Exercise materials:
* * * * * * *

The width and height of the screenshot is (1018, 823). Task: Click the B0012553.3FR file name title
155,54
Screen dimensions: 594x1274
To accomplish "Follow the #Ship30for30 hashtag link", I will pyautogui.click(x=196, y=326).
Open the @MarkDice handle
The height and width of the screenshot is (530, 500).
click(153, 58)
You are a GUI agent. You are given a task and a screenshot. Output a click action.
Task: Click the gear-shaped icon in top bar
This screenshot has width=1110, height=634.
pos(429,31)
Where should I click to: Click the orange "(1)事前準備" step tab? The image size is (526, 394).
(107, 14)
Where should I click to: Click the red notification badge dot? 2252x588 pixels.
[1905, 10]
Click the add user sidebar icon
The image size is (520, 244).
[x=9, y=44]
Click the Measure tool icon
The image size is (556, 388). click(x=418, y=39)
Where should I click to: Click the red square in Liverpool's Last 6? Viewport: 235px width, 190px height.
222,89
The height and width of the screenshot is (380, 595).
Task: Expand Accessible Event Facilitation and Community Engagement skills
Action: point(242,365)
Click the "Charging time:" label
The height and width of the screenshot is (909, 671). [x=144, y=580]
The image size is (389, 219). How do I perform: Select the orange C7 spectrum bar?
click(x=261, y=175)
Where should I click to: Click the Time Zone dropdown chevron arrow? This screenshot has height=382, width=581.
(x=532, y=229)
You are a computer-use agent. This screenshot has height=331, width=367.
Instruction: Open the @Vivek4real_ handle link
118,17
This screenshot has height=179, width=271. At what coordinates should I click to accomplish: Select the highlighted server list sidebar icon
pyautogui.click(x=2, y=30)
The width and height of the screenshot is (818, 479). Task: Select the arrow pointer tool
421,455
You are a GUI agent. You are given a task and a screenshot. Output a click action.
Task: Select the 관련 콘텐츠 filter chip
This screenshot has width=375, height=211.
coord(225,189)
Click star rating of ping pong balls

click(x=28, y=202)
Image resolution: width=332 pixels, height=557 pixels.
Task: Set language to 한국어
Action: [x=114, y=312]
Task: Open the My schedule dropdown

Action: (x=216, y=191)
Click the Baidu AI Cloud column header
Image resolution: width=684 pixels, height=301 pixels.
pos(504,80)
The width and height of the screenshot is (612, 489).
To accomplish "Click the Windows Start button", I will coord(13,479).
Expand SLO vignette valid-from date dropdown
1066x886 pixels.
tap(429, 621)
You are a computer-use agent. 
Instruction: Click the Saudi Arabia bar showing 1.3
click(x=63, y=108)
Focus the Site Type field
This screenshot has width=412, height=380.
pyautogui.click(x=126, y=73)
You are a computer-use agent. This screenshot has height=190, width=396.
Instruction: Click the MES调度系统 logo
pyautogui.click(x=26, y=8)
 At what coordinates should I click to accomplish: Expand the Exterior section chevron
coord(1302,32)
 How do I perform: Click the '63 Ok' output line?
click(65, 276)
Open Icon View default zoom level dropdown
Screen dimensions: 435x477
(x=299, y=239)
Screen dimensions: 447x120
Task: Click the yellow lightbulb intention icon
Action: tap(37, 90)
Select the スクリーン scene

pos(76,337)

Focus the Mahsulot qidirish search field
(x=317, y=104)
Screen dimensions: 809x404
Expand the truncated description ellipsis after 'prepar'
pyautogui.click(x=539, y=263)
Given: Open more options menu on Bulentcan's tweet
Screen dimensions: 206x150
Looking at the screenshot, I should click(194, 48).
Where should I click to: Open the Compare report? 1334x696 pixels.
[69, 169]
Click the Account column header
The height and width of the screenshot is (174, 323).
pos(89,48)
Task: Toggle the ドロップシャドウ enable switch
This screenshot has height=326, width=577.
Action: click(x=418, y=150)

* * * * * * *

Exercise requirements: Taking care to match every character, output all of the entries above.

Response area:
The width and height of the screenshot is (1018, 823). Task: Click the B0012553.3FR file name title
155,54
Screen dimensions: 594x1274
To accomplish "Follow the #Ship30for30 hashtag link", I will pyautogui.click(x=196, y=326).
Open the @MarkDice handle
The height and width of the screenshot is (530, 500).
click(153, 58)
You are a GUI agent. You are given a task and a screenshot. Output a click action.
Task: Click the gear-shaped icon in top bar
This screenshot has width=1110, height=634.
pos(429,31)
Where should I click to: Click the orange "(1)事前準備" step tab? The image size is (526, 394).
(107, 14)
Where should I click to: Click the red notification badge dot? 2252x588 pixels.
[1905, 10]
Click the add user sidebar icon
The image size is (520, 244).
[x=9, y=44]
Click the Measure tool icon
The image size is (556, 388). click(x=418, y=39)
Where should I click to: Click the red square in Liverpool's Last 6? Viewport: 235px width, 190px height.
222,89
The height and width of the screenshot is (380, 595).
Task: Expand Accessible Event Facilitation and Community Engagement skills
Action: point(242,365)
Click the "Charging time:" label
The height and width of the screenshot is (909, 671). [x=144, y=580]
The image size is (389, 219). How do I perform: Select the orange C7 spectrum bar?
click(x=261, y=175)
Where should I click to: Click the Time Zone dropdown chevron arrow? This screenshot has height=382, width=581.
(x=532, y=229)
You are a computer-use agent. This screenshot has height=331, width=367.
Instruction: Open the @Vivek4real_ handle link
118,17
This screenshot has height=179, width=271. At what coordinates should I click to accomplish: Select the highlighted server list sidebar icon
pyautogui.click(x=2, y=30)
The width and height of the screenshot is (818, 479). Task: Select the arrow pointer tool
421,455
You are a GUI agent. You are given a task and a screenshot. Output a click action.
Task: Select the 관련 콘텐츠 filter chip
This screenshot has width=375, height=211.
coord(225,189)
Click star rating of ping pong balls

click(x=28, y=202)
Image resolution: width=332 pixels, height=557 pixels.
Task: Set language to 한국어
Action: [x=114, y=312]
Task: Open the My schedule dropdown

Action: (x=216, y=191)
Click the Baidu AI Cloud column header
Image resolution: width=684 pixels, height=301 pixels.
pos(504,80)
The width and height of the screenshot is (612, 489).
To accomplish "Click the Windows Start button", I will coord(13,479).
Expand SLO vignette valid-from date dropdown
1066x886 pixels.
tap(429, 621)
You are a computer-use agent. 
Instruction: Click the Saudi Arabia bar showing 1.3
click(x=63, y=108)
Focus the Site Type field
This screenshot has width=412, height=380.
pyautogui.click(x=126, y=73)
You are a computer-use agent. This screenshot has height=190, width=396.
Instruction: Click the MES调度系统 logo
pyautogui.click(x=26, y=8)
 At what coordinates should I click to accomplish: Expand the Exterior section chevron
coord(1302,32)
 How do I perform: Click the '63 Ok' output line?
click(65, 276)
Open Icon View default zoom level dropdown
Screen dimensions: 435x477
(x=299, y=239)
Screen dimensions: 447x120
Task: Click the yellow lightbulb intention icon
Action: tap(37, 90)
Select the スクリーン scene

pos(76,337)

Focus the Mahsulot qidirish search field
(x=317, y=104)
Screen dimensions: 809x404
Expand the truncated description ellipsis after 'prepar'
pyautogui.click(x=539, y=263)
Given: Open more options menu on Bulentcan's tweet
Screen dimensions: 206x150
Looking at the screenshot, I should click(194, 48).
Where should I click to: Open the Compare report? 1334x696 pixels.
[69, 169]
Click the Account column header
The height and width of the screenshot is (174, 323).
pos(89,48)
Task: Toggle the ドロップシャドウ enable switch
This screenshot has height=326, width=577.
Action: click(x=418, y=150)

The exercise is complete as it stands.